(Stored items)
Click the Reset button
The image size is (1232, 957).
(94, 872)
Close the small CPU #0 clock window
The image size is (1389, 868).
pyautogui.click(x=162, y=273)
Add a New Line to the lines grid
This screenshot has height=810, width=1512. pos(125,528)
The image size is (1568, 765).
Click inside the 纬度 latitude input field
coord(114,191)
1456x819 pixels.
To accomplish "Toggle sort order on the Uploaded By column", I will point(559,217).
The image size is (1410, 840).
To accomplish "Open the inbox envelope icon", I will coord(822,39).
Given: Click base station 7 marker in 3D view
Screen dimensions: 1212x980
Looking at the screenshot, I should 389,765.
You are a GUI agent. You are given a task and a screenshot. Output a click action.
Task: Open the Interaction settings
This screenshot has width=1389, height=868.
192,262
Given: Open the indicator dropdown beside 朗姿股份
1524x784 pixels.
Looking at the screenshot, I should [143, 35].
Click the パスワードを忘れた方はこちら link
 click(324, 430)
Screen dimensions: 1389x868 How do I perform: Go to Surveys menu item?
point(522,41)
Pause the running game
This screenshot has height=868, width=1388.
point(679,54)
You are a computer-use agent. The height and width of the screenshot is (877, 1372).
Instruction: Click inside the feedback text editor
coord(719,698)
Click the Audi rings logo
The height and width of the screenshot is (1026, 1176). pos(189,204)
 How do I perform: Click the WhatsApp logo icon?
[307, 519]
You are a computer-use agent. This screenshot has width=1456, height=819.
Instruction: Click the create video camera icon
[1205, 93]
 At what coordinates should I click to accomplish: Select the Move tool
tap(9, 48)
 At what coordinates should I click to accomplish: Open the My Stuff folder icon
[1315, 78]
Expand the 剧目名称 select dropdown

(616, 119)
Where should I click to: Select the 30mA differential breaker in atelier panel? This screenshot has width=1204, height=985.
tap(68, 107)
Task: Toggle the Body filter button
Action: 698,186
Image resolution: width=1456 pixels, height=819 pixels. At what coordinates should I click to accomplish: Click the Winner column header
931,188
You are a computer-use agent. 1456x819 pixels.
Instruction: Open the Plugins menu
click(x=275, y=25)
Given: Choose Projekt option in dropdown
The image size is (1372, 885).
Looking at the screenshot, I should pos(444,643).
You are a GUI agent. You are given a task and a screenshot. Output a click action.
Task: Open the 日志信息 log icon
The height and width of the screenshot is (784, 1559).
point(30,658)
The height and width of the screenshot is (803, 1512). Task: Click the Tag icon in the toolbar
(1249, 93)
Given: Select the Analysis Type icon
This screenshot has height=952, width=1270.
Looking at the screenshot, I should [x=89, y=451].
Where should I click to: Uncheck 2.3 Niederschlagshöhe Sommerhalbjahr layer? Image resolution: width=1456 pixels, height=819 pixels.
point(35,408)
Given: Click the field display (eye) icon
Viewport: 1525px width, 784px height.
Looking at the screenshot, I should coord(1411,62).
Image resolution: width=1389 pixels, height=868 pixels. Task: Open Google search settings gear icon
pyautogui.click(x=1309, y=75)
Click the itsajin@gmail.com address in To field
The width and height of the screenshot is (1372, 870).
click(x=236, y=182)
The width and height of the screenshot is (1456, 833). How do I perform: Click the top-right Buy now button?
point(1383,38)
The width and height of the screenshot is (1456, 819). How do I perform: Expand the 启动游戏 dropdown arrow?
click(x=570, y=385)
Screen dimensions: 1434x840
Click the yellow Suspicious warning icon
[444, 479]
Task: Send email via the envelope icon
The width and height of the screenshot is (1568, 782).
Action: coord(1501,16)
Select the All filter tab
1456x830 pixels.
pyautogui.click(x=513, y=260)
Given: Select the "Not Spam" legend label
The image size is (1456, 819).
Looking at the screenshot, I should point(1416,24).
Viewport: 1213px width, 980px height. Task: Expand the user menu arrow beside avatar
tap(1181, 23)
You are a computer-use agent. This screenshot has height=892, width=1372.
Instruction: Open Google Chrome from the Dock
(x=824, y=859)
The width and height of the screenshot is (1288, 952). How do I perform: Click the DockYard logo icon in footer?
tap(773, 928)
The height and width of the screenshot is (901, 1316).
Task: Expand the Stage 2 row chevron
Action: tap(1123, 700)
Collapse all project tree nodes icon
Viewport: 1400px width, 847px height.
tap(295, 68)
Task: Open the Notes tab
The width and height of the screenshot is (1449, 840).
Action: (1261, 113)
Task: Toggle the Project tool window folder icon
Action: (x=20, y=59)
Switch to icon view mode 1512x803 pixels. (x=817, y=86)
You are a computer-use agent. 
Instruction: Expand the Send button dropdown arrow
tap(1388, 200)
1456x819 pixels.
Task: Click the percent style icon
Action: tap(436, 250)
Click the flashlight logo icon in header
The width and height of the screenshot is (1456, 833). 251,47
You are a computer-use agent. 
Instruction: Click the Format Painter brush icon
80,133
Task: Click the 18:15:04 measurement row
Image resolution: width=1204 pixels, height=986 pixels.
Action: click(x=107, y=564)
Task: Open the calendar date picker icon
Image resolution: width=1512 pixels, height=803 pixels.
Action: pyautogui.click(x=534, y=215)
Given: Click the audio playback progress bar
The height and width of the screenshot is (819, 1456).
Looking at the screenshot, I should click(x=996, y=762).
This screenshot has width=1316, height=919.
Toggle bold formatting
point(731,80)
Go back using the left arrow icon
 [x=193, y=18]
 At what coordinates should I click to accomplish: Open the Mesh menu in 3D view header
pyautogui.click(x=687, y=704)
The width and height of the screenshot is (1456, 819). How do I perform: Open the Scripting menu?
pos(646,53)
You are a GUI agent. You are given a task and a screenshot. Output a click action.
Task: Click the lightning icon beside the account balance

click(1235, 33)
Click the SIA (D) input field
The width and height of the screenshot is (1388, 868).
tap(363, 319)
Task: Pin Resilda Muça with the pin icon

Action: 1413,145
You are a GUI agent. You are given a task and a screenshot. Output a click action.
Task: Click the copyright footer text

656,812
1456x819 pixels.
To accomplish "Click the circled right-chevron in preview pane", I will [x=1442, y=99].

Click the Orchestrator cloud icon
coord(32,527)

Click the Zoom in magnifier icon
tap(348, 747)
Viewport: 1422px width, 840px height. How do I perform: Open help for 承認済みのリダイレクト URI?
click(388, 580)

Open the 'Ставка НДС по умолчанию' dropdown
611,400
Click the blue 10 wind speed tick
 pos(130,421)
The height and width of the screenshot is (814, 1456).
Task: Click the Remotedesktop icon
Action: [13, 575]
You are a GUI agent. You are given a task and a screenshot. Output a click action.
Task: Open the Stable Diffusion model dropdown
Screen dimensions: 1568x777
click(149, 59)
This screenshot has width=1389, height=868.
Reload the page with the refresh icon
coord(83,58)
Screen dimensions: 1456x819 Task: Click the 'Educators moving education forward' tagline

▸ Task directions
Write the entries out once more, exactly as they appear.

▸ Expected answer
Click the Reset button
The image size is (1232, 957).
(94, 872)
Close the small CPU #0 clock window
The image size is (1389, 868).
pyautogui.click(x=162, y=273)
Add a New Line to the lines grid
This screenshot has height=810, width=1512. pos(125,528)
The image size is (1568, 765).
Click inside the 纬度 latitude input field
coord(114,191)
1456x819 pixels.
To accomplish "Toggle sort order on the Uploaded By column", I will point(559,217).
The image size is (1410, 840).
To accomplish "Open the inbox envelope icon", I will coord(822,39).
Given: Click base station 7 marker in 3D view
Screen dimensions: 1212x980
Looking at the screenshot, I should 389,765.
You are a GUI agent. You are given a task and a screenshot. Output a click action.
Task: Open the Interaction settings
This screenshot has width=1389, height=868.
192,262
Given: Open the indicator dropdown beside 朗姿股份
1524x784 pixels.
Looking at the screenshot, I should [143, 35].
Click the パスワードを忘れた方はこちら link
 click(324, 430)
Screen dimensions: 1389x868 How do I perform: Go to Surveys menu item?
point(522,41)
Pause the running game
This screenshot has height=868, width=1388.
point(679,54)
You are a computer-use agent. The height and width of the screenshot is (877, 1372).
Instruction: Click inside the feedback text editor
coord(719,698)
Click the Audi rings logo
The height and width of the screenshot is (1026, 1176). pos(189,204)
 How do I perform: Click the WhatsApp logo icon?
[307, 519]
You are a computer-use agent. This screenshot has width=1456, height=819.
Instruction: Click the create video camera icon
[1205, 93]
 At what coordinates should I click to accomplish: Select the Move tool
tap(9, 48)
 At what coordinates should I click to accomplish: Open the My Stuff folder icon
[1315, 78]
Expand the 剧目名称 select dropdown

(616, 119)
Where should I click to: Select the 30mA differential breaker in atelier panel? This screenshot has width=1204, height=985.
tap(68, 107)
Task: Toggle the Body filter button
Action: 698,186
Image resolution: width=1456 pixels, height=819 pixels. At what coordinates should I click to accomplish: Click the Winner column header
931,188
You are a computer-use agent. 1456x819 pixels.
Instruction: Open the Plugins menu
click(x=275, y=25)
Given: Choose Projekt option in dropdown
The image size is (1372, 885).
Looking at the screenshot, I should pos(444,643).
You are a GUI agent. You are given a task and a screenshot. Output a click action.
Task: Open the 日志信息 log icon
The height and width of the screenshot is (784, 1559).
point(30,658)
The height and width of the screenshot is (803, 1512). Task: Click the Tag icon in the toolbar
(1249, 93)
Given: Select the Analysis Type icon
This screenshot has height=952, width=1270.
Looking at the screenshot, I should [x=89, y=451].
Where should I click to: Uncheck 2.3 Niederschlagshöhe Sommerhalbjahr layer? Image resolution: width=1456 pixels, height=819 pixels.
point(35,408)
Given: Click the field display (eye) icon
Viewport: 1525px width, 784px height.
Looking at the screenshot, I should coord(1411,62).
Image resolution: width=1389 pixels, height=868 pixels. Task: Open Google search settings gear icon
pyautogui.click(x=1309, y=75)
Click the itsajin@gmail.com address in To field
The width and height of the screenshot is (1372, 870).
click(x=236, y=182)
The width and height of the screenshot is (1456, 833). How do I perform: Click the top-right Buy now button?
point(1383,38)
The width and height of the screenshot is (1456, 819). How do I perform: Expand the 启动游戏 dropdown arrow?
click(x=570, y=385)
Screen dimensions: 1434x840
Click the yellow Suspicious warning icon
[444, 479]
Task: Send email via the envelope icon
The width and height of the screenshot is (1568, 782).
Action: coord(1501,16)
Select the All filter tab
1456x830 pixels.
pyautogui.click(x=513, y=260)
Given: Select the "Not Spam" legend label
The image size is (1456, 819).
Looking at the screenshot, I should point(1416,24).
Viewport: 1213px width, 980px height. Task: Expand the user menu arrow beside avatar
tap(1181, 23)
You are a computer-use agent. This screenshot has height=892, width=1372.
Instruction: Open Google Chrome from the Dock
(x=824, y=859)
The width and height of the screenshot is (1288, 952). How do I perform: Click the DockYard logo icon in footer?
tap(773, 928)
The height and width of the screenshot is (901, 1316).
Task: Expand the Stage 2 row chevron
Action: tap(1123, 700)
Collapse all project tree nodes icon
Viewport: 1400px width, 847px height.
tap(295, 68)
Task: Open the Notes tab
The width and height of the screenshot is (1449, 840).
Action: (1261, 113)
Task: Toggle the Project tool window folder icon
Action: (x=20, y=59)
Switch to icon view mode 1512x803 pixels. (x=817, y=86)
You are a computer-use agent. 
Instruction: Expand the Send button dropdown arrow
tap(1388, 200)
1456x819 pixels.
Task: Click the percent style icon
Action: tap(436, 250)
Click the flashlight logo icon in header
The width and height of the screenshot is (1456, 833). 251,47
You are a computer-use agent. 
Instruction: Click the Format Painter brush icon
80,133
Task: Click the 18:15:04 measurement row
Image resolution: width=1204 pixels, height=986 pixels.
Action: click(x=107, y=564)
Task: Open the calendar date picker icon
Image resolution: width=1512 pixels, height=803 pixels.
Action: pyautogui.click(x=534, y=215)
Given: Click the audio playback progress bar
The height and width of the screenshot is (819, 1456).
Looking at the screenshot, I should click(x=996, y=762).
This screenshot has width=1316, height=919.
Toggle bold formatting
point(731,80)
Go back using the left arrow icon
 [x=193, y=18]
 At what coordinates should I click to accomplish: Open the Mesh menu in 3D view header
pyautogui.click(x=687, y=704)
The width and height of the screenshot is (1456, 819). How do I perform: Open the Scripting menu?
pos(646,53)
You are a GUI agent. You are given a task and a screenshot. Output a click action.
Task: Click the lightning icon beside the account balance

click(1235, 33)
Click the SIA (D) input field
The width and height of the screenshot is (1388, 868).
tap(363, 319)
Task: Pin Resilda Muça with the pin icon

Action: 1413,145
You are a GUI agent. You are given a task and a screenshot. Output a click action.
Task: Click the copyright footer text

656,812
1456x819 pixels.
To accomplish "Click the circled right-chevron in preview pane", I will [x=1442, y=99].

Click the Orchestrator cloud icon
coord(32,527)

Click the Zoom in magnifier icon
tap(348, 747)
Viewport: 1422px width, 840px height. How do I perform: Open help for 承認済みのリダイレクト URI?
click(388, 580)

Open the 'Ставка НДС по умолчанию' dropdown
611,400
Click the blue 10 wind speed tick
 pos(130,421)
The height and width of the screenshot is (814, 1456).
Task: Click the Remotedesktop icon
Action: [13, 575]
You are a GUI agent. You are given a task and a screenshot. Output a click action.
Task: Open the Stable Diffusion model dropdown
Screen dimensions: 1568x777
click(149, 59)
This screenshot has width=1389, height=868.
Reload the page with the refresh icon
coord(83,58)
Screen dimensions: 1456x819 Task: Click the 'Educators moving education forward' tagline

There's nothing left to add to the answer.